Sedentary lifestyle, obesity, autonomic dysfunction, and DM are important risk factors for non-dipper BP pattern [31, 32, 33]. Despite these findings, the mechanism of the non-dipper BP pattern is unknown. As observed in our study, no differences were observed in the lipid levels, DM, and BMI between the group with non-dipper BP pattern and the group without non-dipper BP pattern. Therefore, the presence of an index such as the FIB-4 index, which can be used in the early detection of non-dipper BP pattern in clinical practice, may help in the early determination of CVD risk. Indeed, it was shown that the FIB-4 score can be used as a marker for the risk of developing heart failure in individuals without a history of cardiovascular disease [34].

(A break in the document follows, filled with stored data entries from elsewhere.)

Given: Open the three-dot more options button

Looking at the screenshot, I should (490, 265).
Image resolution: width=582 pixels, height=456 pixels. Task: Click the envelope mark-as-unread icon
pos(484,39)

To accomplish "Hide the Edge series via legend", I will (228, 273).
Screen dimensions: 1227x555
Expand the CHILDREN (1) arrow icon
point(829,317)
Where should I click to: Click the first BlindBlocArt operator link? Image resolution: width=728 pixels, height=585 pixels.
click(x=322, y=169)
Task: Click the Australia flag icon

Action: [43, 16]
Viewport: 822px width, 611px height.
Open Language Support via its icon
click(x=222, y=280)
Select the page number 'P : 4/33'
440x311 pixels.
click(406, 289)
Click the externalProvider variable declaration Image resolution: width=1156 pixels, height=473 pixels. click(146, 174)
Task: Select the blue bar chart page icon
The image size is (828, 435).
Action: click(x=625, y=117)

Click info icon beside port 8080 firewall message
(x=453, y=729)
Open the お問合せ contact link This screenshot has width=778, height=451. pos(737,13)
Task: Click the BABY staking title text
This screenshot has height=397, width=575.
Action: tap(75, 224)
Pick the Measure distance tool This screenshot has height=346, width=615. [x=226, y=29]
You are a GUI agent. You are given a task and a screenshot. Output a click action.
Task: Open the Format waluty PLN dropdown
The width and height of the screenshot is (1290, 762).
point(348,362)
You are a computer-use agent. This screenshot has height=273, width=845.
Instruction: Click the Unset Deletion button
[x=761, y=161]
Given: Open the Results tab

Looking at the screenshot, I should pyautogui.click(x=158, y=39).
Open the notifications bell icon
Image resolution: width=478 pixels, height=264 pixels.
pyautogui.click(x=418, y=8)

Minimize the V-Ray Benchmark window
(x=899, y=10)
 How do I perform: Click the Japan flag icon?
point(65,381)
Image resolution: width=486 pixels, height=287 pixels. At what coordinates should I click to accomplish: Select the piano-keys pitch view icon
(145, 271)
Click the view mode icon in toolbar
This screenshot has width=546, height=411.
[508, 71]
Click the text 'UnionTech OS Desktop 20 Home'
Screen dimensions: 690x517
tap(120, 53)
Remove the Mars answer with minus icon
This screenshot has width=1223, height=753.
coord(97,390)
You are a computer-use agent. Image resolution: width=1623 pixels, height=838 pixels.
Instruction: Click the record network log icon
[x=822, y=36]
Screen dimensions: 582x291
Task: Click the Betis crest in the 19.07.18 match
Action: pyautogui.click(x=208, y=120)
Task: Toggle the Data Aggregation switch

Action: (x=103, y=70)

Our study has a relatively small sample size; thus, large-scale studies are required to determine the usefulness of the FIB-4 index in patients with newly-diagnosed HT. Although those with liver disease or a history of treatment were excluded from our study, it was impossible to definitively exclude liver pathologies because liver biopsy and computed tomography were not performed. Another shortcoming of our study is that cardiac magnetic resonance imaging was not performed for the assessment of cardiac fibrosis.